Image Source: Midjourney

Recent investigations conducted by the Coalition for the Protection of Greyhounds have revealed a distressing trend of greyhounds being euthanised off the track due to racing-related injuries, particularly leg fractures.

According to the lobby group's findings, in Australia last year, 120 greyhounds were euthanised on the track, while 194 were put down off-track following race-related injuries. In Victoria, 31 dogs were euthanised on the track, and 65 were euthanised off-track due to severe injuries sustained during races. Queensland followed closely, with 12 greyhounds euthanised on the track and 69 off-track after suffering serious injuries.

The coalition's research indicates that the euthanised dogs typically met this fate within a week or two post-injury, with some being euthanised as soon as two to three days after sustaining injuries.

Drawing on information from racing industry databases and publicly available stewards' reports, the coalition has highlighted discrepancies in track death statistics, suggesting that greyhounds are being euthanised off-track to potentially manipulate these figures.

Joanne Lee, a Victorian organiser with the coalition, expressed concerns on ABC Gippsland's Breakfast radio programme, accusing the racing industry of attempting to deceive the public by concealing off-track greyhound deaths. Lee emphasised the need for transparency and ethical treatment of these animals in the greyhound racing industry.

In addition to the euthanised greyhounds, the coalition's research identified 45 deaths attributed to post-injury illness, the inability to be rehomed, or were listed as deceased without a specified reason.

Dr. Pollard-Williams expressed disappointment at the practice of euthanising greyhounds with treatable injuries, suggesting that these dogs are viewed as disposable commodities once they are no longer profitable to their owners.

Responding to these concerns, a spokesperson for Greyhounds Australasia affirmed that every greyhound death is documented and reviewed, both on and off the track. They stressed the industry's commitment to transparency and accountability in reporting greyhound welfare statistics, which are subject to independent audits.

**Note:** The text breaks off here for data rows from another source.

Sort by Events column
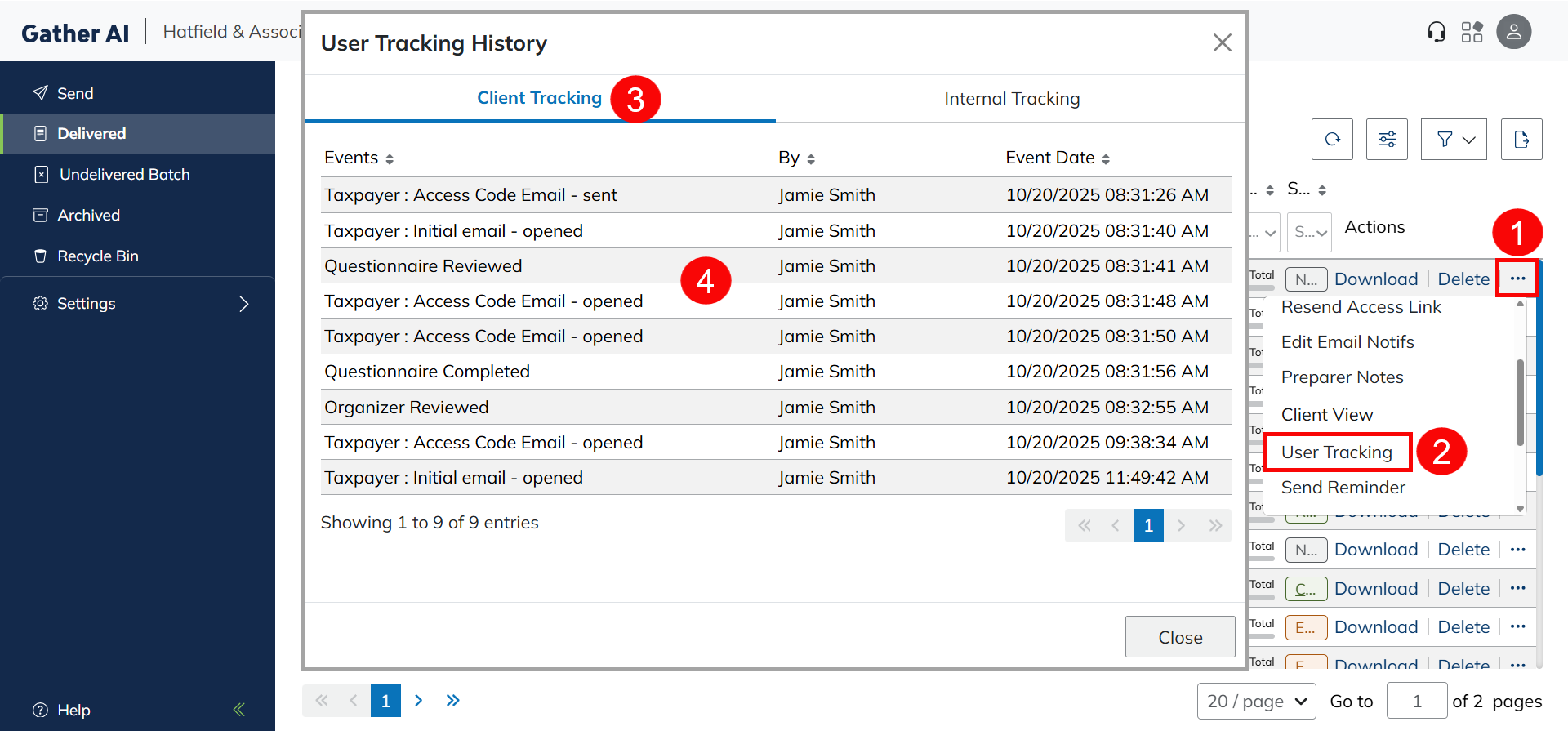This screenshot has width=1568, height=731. 390,159

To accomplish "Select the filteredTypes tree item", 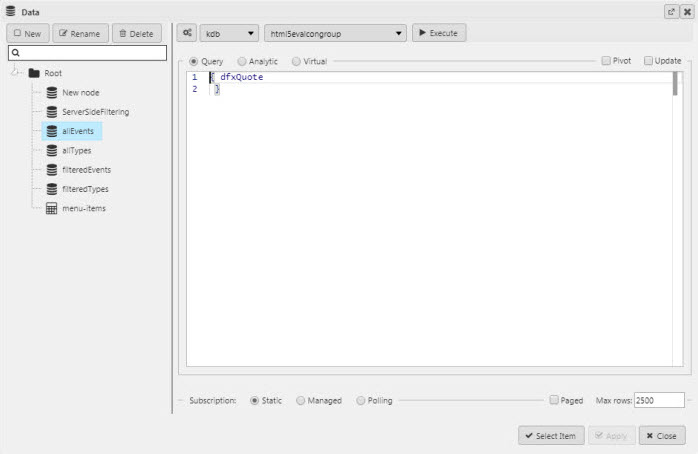I will (85, 189).
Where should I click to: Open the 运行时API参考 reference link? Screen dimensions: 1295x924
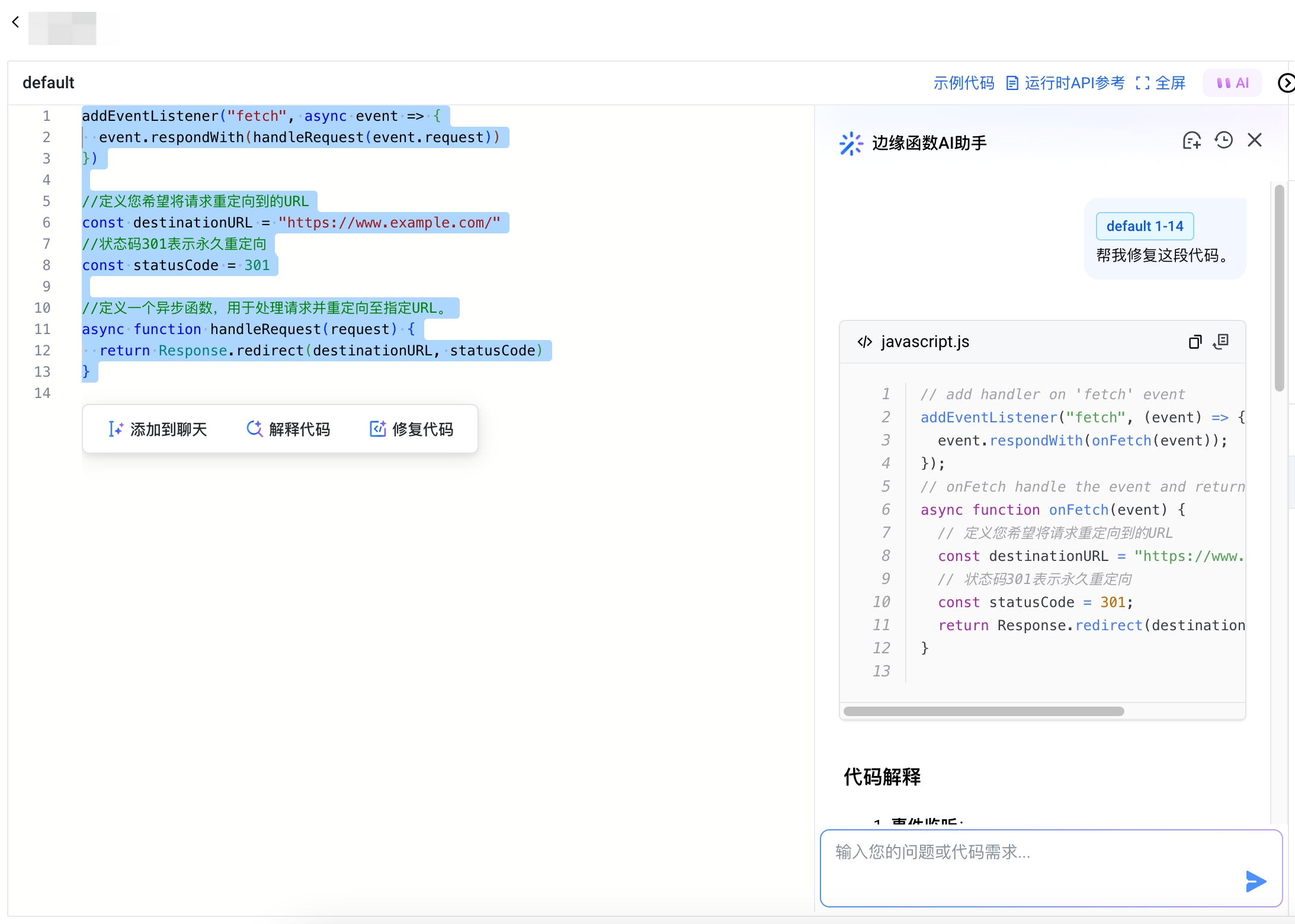1065,83
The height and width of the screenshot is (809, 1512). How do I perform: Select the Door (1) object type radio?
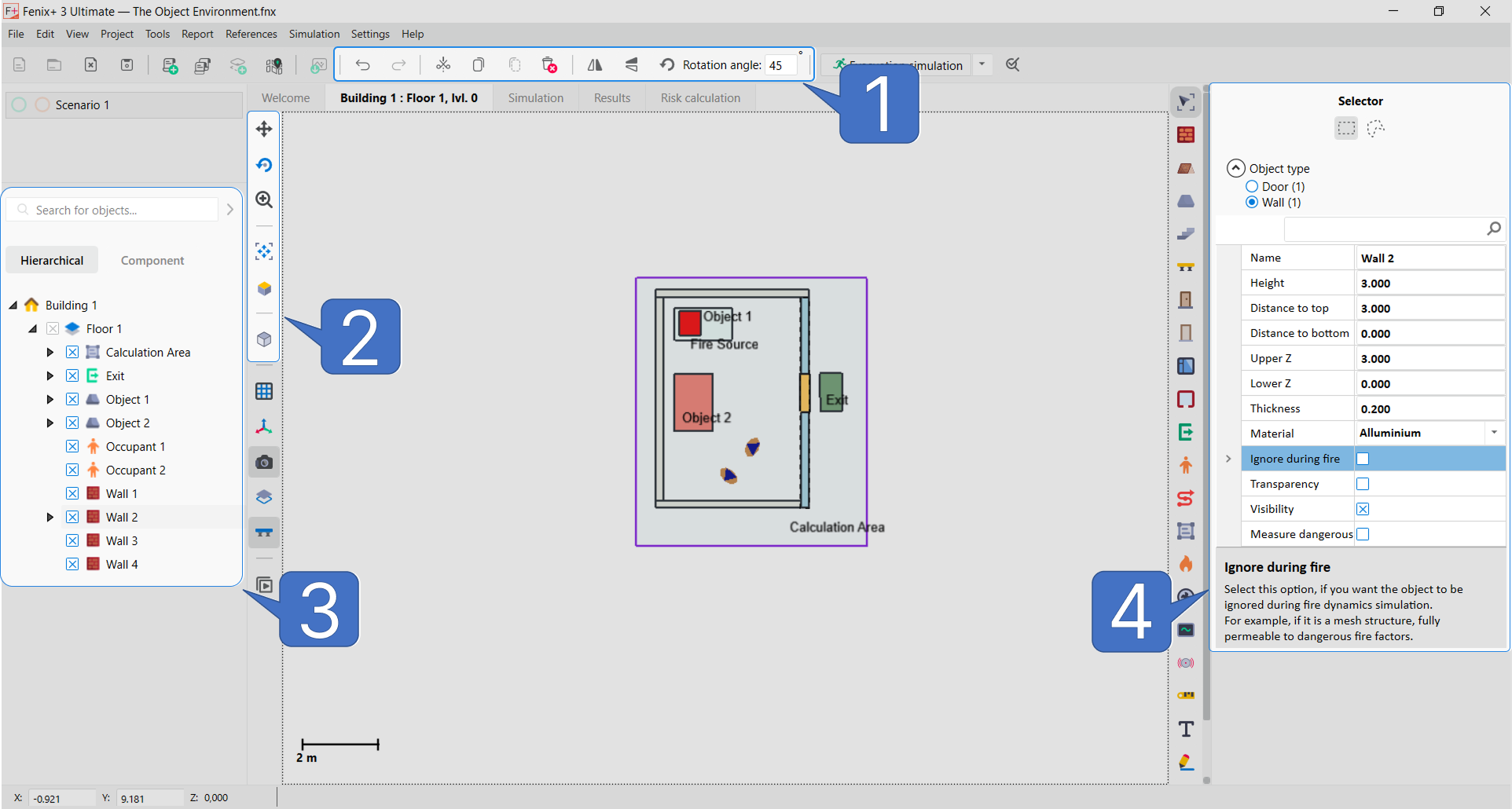click(1252, 187)
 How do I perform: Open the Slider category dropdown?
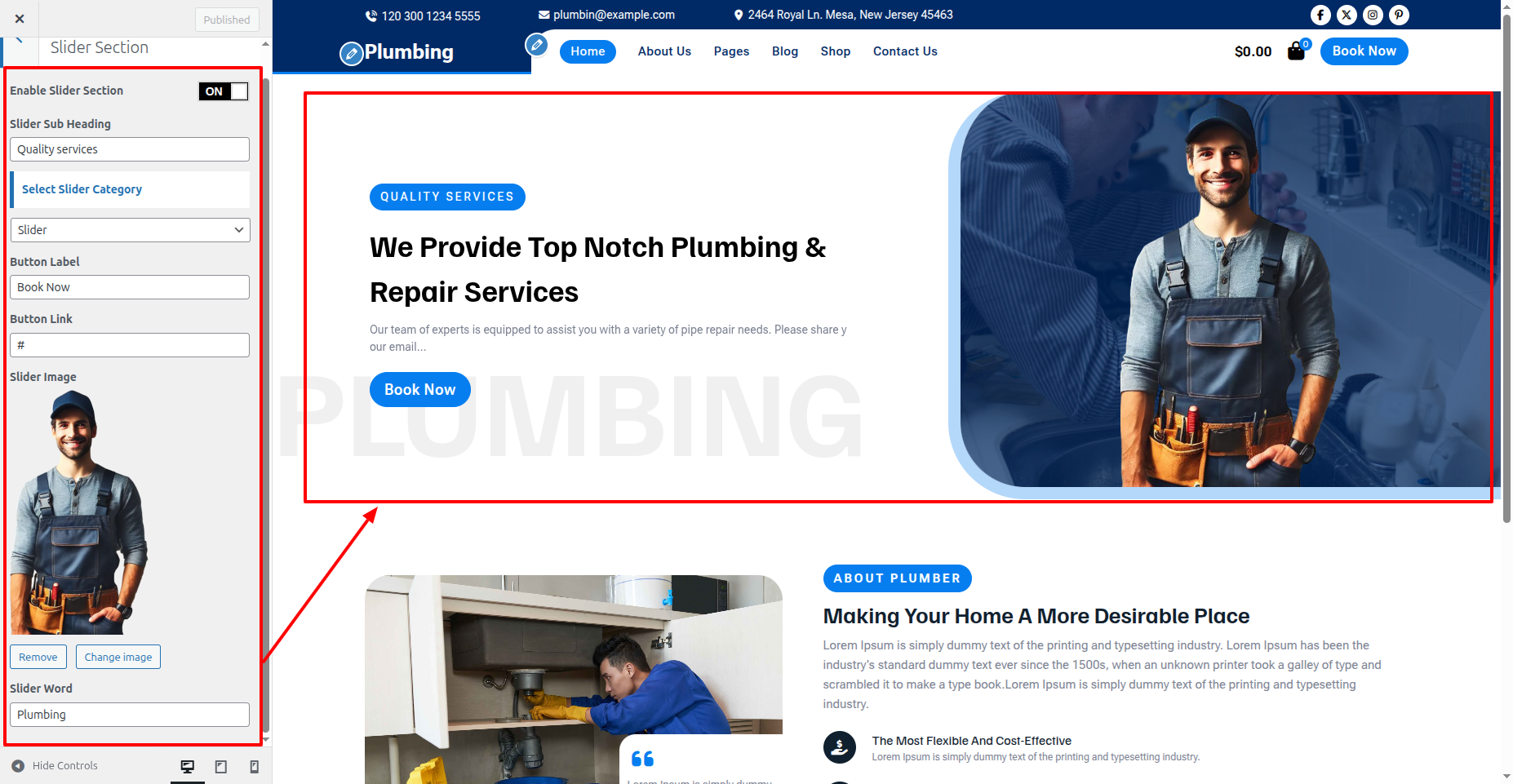point(130,230)
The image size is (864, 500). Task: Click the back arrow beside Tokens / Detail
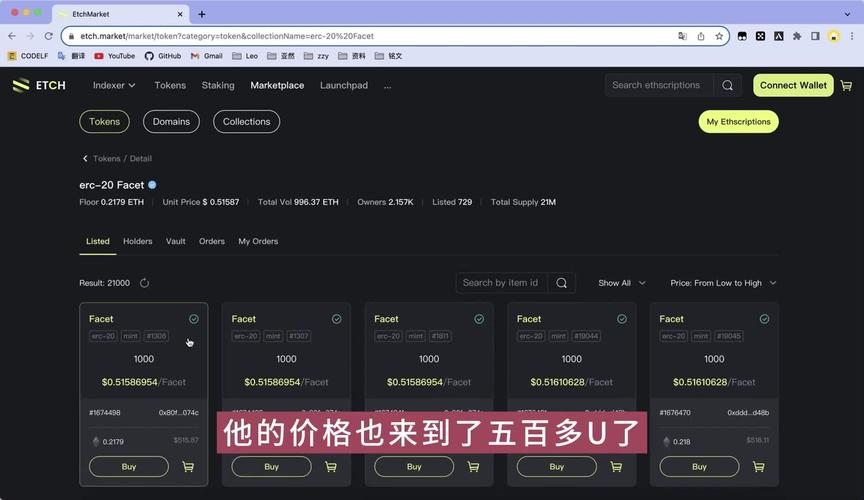pos(85,158)
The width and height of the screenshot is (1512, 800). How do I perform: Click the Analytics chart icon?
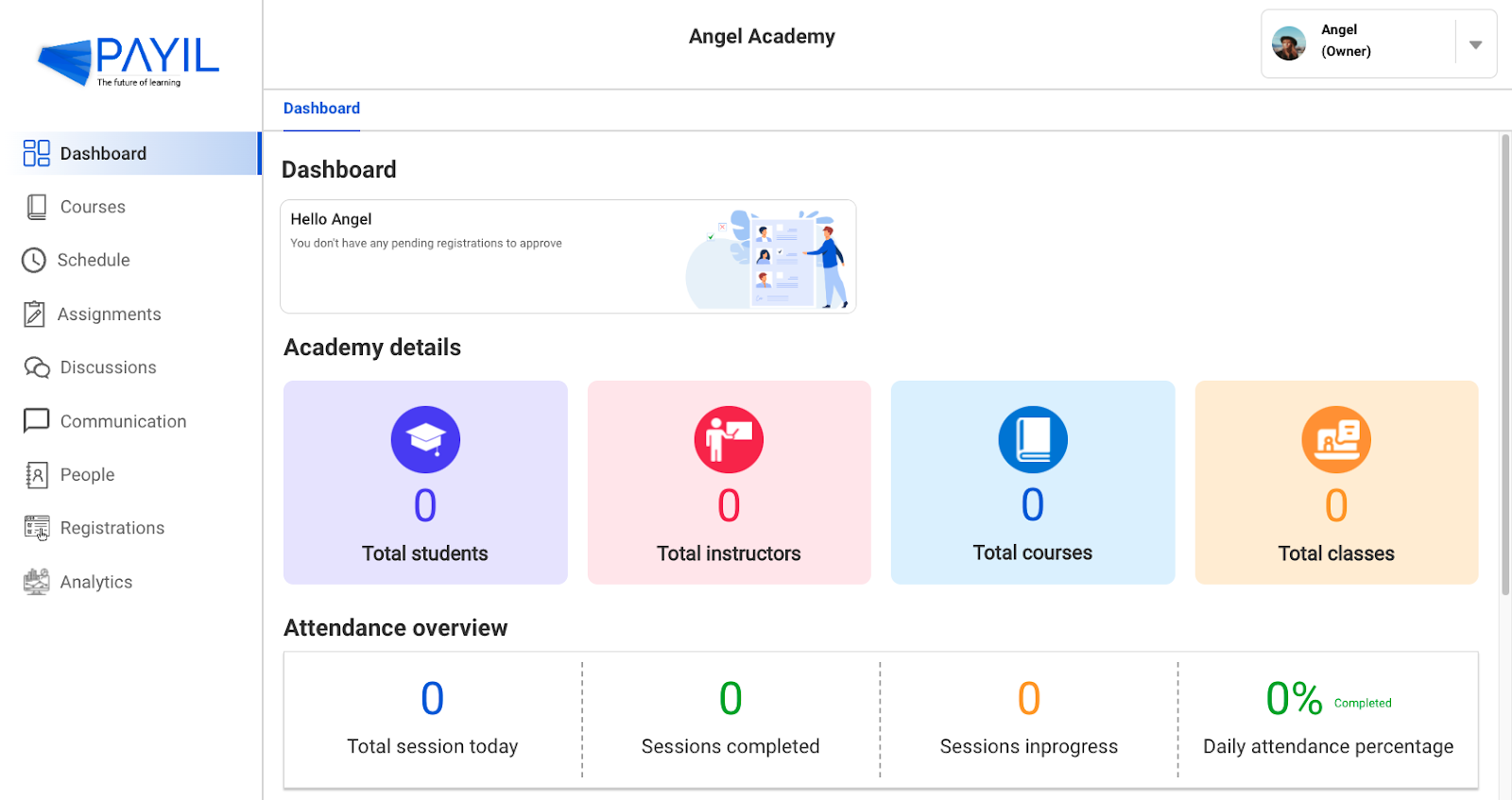point(37,582)
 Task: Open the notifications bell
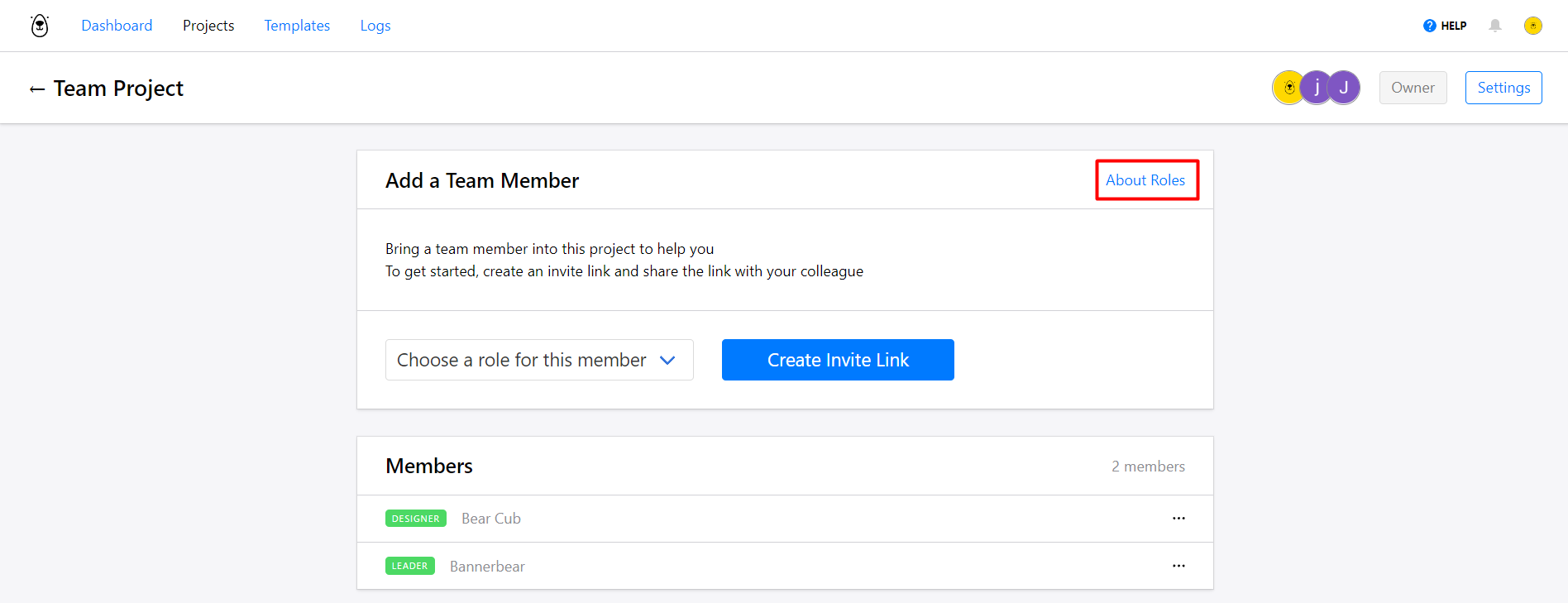point(1495,26)
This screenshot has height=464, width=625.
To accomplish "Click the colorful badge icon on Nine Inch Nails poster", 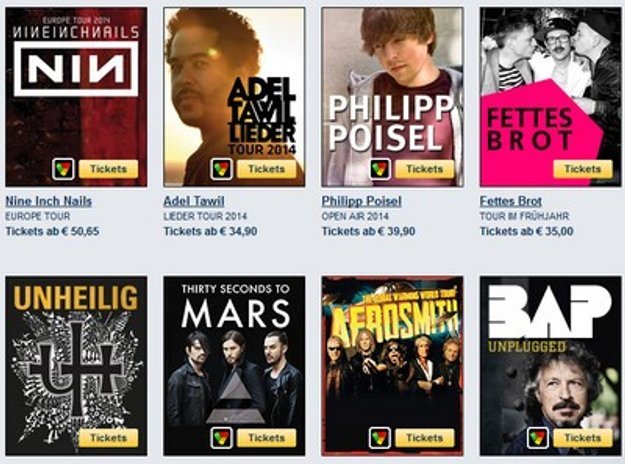I will 63,169.
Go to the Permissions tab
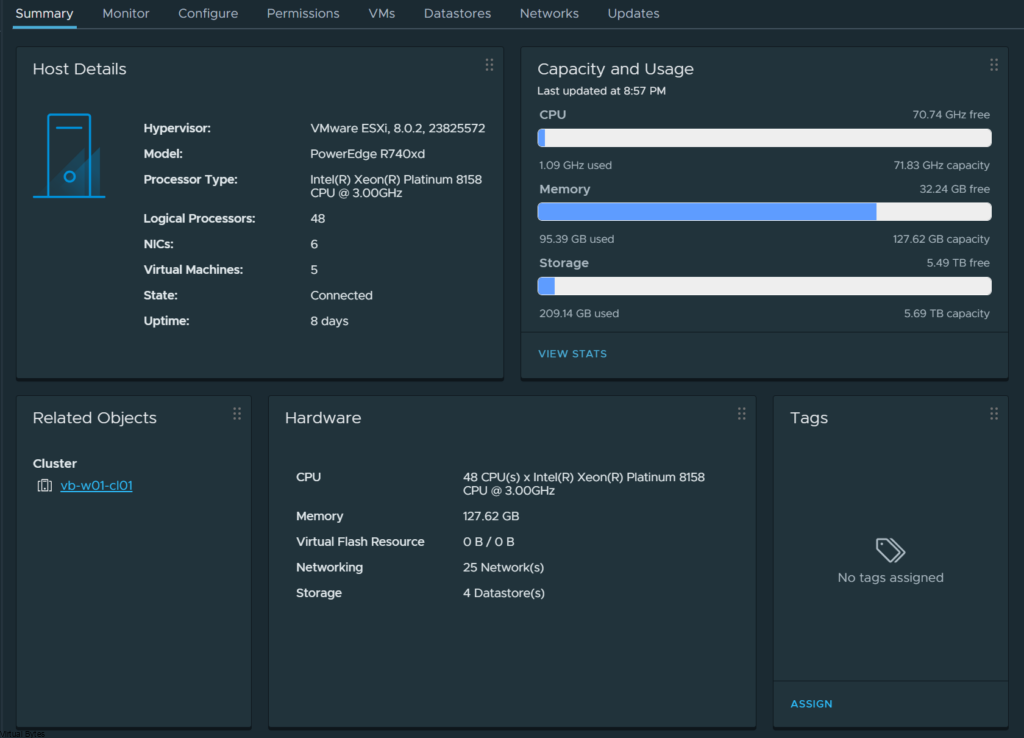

The spokesperson clarified that off-track euthanasia may not always be linked to racing injuries, encompassing cases of illness or non-racing-related injuries. They emphasised the importance of qualified veterinarians making decisions regarding euthanasia based on the individual circumstances of each case.

Amid mounting calls for inquiries into the greyhound racing industry's practices, the coalition advocates for federal intervention to address the ethical concerns surrounding greyhound racing. Ms. Lee underscored the need for comprehensive oversight and ethical treatment of greyhounds, highlighting previous instances of discrepancies in data reporting within the industry.

Image Source: Midjourney

The federal government reiterated that the management and welfare of the greyhound industry fall under the jurisdiction of state and territory governments. They highlighted ongoing commitments to animal welfare through initiatives such as the Australian Animal Welfare Strategy, aimed at promoting national standards and guidelines for animal welfare.

As scrutiny intensifies on the greyhound racing industry's treatment of animals, previous inquiries and regulatory actions in states like New South Wales, South Australia, and Tasmania underscore the urgency of improving standards and ensuring the welfare of racing greyhounds. Following a recent inquiry in South Australia, the government issued a two-year ultimatum for the industry to enhance its practices, signalling potential consequences if standards are not met.